Notice the following output line when running the code:
Setting direction: controls > cases
This indicates that Predictor
takes lower values in Sick
cases. As a consequence, you are thresholding the data incorrectly. If you don't know the direction your predictor goes a priori, you should replace:
c2$NM=ifelse(data[[.x]]>=threshold,"1","0")
with:
c2$NM=ifelse(data[[.x]]<threshold,"1","0")

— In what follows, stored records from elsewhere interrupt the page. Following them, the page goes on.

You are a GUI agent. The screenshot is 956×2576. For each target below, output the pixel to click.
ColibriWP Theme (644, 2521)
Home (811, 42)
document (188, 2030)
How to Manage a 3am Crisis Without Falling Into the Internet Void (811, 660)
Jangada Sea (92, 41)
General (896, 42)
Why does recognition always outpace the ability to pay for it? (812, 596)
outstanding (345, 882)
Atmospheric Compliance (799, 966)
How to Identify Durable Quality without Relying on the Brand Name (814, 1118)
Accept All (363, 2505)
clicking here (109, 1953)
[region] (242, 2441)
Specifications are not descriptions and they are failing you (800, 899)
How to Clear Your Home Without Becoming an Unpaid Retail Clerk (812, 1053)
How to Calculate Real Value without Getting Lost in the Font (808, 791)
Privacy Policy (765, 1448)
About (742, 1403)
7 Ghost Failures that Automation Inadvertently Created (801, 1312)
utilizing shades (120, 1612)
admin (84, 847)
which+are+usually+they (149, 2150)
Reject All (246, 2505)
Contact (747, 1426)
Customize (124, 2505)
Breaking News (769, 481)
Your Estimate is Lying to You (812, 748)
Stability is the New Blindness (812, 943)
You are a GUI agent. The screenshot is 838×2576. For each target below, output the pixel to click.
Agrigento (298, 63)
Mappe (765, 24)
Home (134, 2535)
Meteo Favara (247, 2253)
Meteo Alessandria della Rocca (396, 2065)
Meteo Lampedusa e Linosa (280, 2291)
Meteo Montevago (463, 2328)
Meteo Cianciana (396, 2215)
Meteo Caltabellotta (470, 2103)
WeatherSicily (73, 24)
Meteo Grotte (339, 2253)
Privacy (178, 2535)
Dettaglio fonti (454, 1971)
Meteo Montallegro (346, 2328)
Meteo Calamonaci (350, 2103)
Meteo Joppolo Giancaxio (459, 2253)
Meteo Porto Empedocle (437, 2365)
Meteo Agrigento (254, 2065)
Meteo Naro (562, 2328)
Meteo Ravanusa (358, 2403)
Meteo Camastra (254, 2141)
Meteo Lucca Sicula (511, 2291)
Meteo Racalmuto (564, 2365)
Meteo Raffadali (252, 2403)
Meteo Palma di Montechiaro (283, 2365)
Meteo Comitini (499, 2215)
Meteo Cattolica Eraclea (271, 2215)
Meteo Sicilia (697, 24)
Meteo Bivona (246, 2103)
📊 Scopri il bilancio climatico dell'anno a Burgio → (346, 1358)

which produces the correct output:
Setting direction: controls > cases
# A tibble: 1 × 6
name threshold Sen Spe PPV PNV
<chr> <dbl> <dbl> <dbl> <dbl> <dbl>
1 Predictor 1.33 0.82 0.59 0.31 0.94
In addition you should be able to get the results you want much more easily and without the need to compute the performance values yourself with a pipeline like this:
map(list.predictors, .f = ~{
roc(data$Illness, data[[.x]], levels = c("Healthy","Sick")) %>%
coords("best", ret = c("threshold", "sensitivity", "specificity", "ppv", "npv")) %>%
as_tibble() %>%
mutate(name = .x, .before = "threshold",
across((sensitivity:npv), ~round(.x, 2)),
threshold = round(threshold, 3))
}) %>%
bind_rows()
This pipeline produces the same output as yours, using the performance values computed by the coords function.